| TO DO |
Only one span of the listing below should come back. It runs from the line with "Click the Instagram visit icon" through the line with "Viewport: 650px width, 430px height.", and each of its lines must be reproduced exactly.

| RECORDS TO PROCESS |
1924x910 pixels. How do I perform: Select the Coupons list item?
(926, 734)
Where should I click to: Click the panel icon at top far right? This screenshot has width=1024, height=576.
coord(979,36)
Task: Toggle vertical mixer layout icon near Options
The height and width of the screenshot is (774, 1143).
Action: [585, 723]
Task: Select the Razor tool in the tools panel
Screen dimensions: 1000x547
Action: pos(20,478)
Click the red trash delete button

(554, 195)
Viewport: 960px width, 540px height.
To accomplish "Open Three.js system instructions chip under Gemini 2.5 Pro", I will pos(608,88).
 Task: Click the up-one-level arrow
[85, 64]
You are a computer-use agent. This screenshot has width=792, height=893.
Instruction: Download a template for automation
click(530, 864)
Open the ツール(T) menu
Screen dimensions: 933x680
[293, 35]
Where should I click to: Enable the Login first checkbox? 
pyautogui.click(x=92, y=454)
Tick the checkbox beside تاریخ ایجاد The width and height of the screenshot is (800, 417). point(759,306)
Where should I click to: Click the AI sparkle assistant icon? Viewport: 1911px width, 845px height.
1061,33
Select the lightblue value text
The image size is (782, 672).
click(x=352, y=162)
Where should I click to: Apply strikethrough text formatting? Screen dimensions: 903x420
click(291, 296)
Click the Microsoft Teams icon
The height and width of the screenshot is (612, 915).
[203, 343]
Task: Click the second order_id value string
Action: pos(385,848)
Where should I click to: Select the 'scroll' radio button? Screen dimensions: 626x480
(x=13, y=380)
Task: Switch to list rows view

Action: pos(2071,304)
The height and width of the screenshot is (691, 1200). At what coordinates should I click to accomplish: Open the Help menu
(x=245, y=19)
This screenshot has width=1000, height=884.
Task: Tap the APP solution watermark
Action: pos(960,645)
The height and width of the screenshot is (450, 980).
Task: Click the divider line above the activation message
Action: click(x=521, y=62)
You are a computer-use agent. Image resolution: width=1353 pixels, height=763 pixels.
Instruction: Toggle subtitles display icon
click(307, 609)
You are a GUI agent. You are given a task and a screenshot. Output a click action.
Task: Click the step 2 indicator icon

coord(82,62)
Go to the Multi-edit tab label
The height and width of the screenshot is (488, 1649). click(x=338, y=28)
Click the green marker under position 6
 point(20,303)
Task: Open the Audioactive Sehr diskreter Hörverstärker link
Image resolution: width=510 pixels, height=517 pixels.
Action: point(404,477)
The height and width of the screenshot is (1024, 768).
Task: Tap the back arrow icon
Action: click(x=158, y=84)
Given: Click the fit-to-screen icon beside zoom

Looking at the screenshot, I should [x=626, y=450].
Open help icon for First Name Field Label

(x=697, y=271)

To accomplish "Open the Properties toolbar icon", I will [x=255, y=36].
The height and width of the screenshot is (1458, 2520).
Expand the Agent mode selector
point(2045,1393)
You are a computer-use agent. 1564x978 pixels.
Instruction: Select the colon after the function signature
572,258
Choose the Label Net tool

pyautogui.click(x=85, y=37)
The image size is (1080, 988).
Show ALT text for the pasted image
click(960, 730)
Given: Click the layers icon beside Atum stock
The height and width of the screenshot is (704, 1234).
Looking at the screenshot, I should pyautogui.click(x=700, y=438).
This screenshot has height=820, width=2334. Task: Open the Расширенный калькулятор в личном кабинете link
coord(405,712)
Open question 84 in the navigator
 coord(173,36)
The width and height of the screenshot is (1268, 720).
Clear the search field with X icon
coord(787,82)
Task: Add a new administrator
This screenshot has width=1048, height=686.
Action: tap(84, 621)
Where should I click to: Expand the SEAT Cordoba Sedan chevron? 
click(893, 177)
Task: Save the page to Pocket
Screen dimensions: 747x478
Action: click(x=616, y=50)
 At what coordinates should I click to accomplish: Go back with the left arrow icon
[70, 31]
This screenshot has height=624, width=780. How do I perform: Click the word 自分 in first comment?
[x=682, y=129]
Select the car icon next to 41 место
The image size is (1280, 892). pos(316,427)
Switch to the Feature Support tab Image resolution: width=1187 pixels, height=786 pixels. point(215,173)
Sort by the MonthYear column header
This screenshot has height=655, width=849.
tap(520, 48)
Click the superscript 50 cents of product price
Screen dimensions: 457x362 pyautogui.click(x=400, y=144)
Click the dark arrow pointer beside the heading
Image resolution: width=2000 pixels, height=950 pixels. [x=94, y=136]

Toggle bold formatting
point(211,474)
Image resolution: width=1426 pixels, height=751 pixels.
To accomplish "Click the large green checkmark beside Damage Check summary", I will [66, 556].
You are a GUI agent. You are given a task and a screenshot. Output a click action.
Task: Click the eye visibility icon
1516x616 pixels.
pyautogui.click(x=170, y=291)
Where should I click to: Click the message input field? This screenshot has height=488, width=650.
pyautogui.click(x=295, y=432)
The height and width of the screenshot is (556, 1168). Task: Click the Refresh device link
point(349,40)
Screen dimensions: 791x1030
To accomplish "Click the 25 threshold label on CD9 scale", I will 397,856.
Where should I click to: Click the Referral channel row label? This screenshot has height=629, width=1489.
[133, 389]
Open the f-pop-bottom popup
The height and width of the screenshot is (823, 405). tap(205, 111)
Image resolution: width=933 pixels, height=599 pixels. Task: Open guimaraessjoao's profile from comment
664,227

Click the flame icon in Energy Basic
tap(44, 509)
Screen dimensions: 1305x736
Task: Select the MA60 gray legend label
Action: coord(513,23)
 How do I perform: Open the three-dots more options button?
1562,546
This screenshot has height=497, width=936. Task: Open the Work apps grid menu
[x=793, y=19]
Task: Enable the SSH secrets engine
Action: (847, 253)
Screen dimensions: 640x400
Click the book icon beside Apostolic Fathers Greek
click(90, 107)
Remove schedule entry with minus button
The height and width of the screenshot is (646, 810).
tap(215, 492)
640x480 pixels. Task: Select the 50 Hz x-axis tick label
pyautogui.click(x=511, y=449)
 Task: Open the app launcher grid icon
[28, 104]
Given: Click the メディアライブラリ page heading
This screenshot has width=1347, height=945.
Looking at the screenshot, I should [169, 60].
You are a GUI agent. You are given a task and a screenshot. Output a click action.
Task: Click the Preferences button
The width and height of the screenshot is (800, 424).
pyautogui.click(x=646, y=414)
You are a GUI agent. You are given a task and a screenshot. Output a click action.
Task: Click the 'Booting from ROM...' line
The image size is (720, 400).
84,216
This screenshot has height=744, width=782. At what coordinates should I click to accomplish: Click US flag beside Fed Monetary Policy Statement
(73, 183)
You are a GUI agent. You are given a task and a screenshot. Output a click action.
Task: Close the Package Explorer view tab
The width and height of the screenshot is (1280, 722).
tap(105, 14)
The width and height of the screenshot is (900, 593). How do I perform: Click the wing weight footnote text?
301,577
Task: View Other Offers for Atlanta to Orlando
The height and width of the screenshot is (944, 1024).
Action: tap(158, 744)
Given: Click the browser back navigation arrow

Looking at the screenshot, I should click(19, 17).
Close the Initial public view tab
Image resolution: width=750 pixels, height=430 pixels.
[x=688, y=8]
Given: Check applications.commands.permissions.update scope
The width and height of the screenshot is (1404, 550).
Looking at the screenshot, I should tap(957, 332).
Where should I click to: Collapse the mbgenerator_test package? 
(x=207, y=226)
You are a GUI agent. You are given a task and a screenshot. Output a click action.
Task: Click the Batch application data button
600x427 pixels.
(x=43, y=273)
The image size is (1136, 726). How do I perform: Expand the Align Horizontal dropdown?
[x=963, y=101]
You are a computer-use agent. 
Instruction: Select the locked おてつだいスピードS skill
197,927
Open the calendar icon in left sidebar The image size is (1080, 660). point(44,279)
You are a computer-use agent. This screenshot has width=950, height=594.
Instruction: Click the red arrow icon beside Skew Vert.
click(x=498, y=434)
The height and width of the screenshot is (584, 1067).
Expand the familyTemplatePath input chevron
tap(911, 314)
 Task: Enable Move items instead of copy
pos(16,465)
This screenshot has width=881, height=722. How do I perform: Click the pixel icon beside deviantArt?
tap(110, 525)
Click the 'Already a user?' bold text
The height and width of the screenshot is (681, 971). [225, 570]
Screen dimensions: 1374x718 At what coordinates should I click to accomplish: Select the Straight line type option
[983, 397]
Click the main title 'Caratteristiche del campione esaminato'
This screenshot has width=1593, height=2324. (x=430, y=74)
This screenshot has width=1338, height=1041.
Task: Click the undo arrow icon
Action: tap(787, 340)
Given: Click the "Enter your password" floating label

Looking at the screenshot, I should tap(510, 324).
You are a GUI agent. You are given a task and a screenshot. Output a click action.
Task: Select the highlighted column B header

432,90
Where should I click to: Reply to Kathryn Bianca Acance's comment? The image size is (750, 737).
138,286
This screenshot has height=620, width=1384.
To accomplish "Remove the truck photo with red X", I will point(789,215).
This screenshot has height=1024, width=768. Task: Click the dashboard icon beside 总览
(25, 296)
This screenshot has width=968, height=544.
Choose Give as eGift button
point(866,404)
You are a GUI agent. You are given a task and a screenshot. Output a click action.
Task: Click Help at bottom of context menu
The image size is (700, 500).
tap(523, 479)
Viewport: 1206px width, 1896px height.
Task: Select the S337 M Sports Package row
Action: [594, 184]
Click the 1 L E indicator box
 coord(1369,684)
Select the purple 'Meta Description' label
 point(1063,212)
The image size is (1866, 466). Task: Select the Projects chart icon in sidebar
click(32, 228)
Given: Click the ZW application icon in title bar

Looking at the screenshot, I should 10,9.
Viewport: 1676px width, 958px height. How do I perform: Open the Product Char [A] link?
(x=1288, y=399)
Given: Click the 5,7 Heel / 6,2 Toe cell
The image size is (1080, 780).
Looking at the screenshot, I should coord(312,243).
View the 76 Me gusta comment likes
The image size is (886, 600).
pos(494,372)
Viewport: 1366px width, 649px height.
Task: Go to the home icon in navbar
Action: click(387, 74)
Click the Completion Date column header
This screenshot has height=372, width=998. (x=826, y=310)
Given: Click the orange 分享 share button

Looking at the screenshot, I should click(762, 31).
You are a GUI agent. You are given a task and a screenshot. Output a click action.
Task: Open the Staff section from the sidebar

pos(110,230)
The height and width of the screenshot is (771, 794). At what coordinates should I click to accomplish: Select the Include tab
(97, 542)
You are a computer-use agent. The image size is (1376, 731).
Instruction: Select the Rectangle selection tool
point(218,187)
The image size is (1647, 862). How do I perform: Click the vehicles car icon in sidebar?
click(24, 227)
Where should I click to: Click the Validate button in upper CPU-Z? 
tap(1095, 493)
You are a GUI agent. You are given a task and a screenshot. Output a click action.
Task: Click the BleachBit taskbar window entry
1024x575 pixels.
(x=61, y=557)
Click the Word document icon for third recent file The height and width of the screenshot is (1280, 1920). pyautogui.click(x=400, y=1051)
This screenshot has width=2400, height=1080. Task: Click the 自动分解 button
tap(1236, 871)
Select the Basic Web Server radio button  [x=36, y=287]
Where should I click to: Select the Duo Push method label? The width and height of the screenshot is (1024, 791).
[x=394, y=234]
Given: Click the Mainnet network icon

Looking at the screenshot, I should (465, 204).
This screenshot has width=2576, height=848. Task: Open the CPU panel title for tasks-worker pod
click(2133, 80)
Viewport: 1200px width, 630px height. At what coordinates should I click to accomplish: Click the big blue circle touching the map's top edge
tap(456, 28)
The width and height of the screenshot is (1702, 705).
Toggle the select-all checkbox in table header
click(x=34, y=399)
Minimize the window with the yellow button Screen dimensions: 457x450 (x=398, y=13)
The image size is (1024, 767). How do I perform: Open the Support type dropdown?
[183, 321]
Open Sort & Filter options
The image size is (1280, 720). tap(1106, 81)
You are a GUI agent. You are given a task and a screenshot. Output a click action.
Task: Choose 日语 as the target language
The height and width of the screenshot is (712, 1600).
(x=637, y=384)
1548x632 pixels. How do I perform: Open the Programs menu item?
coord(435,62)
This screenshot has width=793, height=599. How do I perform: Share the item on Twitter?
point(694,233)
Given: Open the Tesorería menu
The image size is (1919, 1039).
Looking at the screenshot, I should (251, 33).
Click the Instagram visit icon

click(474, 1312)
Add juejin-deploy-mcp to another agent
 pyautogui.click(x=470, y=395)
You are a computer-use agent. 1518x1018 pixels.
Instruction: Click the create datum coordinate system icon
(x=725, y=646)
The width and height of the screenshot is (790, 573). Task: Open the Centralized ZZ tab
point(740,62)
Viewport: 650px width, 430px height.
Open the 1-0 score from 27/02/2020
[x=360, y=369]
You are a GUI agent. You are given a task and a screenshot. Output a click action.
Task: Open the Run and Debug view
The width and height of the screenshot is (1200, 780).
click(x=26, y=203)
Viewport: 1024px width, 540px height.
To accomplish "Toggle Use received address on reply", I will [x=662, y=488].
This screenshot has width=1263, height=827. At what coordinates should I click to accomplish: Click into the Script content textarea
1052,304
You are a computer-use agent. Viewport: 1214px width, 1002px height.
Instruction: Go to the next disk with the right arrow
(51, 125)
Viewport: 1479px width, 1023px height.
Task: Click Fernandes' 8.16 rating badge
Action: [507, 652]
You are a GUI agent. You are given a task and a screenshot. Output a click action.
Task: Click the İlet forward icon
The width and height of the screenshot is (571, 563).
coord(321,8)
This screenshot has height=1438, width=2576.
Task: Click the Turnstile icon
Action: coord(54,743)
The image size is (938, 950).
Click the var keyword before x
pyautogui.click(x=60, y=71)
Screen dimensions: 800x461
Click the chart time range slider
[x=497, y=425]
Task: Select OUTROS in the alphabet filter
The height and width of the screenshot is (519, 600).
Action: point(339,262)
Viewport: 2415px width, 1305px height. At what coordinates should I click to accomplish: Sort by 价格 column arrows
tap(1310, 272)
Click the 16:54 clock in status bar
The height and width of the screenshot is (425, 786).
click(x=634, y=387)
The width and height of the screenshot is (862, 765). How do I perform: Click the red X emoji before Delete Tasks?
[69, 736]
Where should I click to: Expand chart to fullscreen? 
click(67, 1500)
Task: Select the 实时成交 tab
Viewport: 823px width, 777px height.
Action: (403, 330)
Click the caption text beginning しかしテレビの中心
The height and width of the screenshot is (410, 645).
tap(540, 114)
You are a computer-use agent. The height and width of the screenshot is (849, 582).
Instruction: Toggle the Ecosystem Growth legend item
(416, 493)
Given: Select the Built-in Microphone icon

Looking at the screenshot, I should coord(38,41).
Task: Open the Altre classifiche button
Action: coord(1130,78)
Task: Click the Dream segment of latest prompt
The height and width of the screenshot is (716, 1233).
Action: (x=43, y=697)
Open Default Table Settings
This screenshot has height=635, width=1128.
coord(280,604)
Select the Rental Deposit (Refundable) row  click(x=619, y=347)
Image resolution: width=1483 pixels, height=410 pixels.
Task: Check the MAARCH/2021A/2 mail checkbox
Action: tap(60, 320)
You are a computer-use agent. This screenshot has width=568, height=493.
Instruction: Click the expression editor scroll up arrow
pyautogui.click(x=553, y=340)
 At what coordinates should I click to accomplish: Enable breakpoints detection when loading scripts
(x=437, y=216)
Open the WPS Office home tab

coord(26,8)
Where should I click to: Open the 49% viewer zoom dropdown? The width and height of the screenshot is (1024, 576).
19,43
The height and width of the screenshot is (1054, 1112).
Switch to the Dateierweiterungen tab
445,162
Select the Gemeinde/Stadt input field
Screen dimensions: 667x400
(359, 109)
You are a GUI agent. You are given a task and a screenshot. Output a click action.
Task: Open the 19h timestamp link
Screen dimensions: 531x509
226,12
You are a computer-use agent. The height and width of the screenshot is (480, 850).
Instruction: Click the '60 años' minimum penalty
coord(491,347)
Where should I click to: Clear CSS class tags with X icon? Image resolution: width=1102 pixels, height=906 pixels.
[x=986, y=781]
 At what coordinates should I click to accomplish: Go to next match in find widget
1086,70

| WRITTEN SOLUTION |
Click the Instagram visit icon

click(474, 1312)
Add juejin-deploy-mcp to another agent
 pyautogui.click(x=470, y=395)
You are a computer-use agent. 1518x1018 pixels.
Instruction: Click the create datum coordinate system icon
(x=725, y=646)
The width and height of the screenshot is (790, 573). Task: Open the Centralized ZZ tab
point(740,62)
Viewport: 650px width, 430px height.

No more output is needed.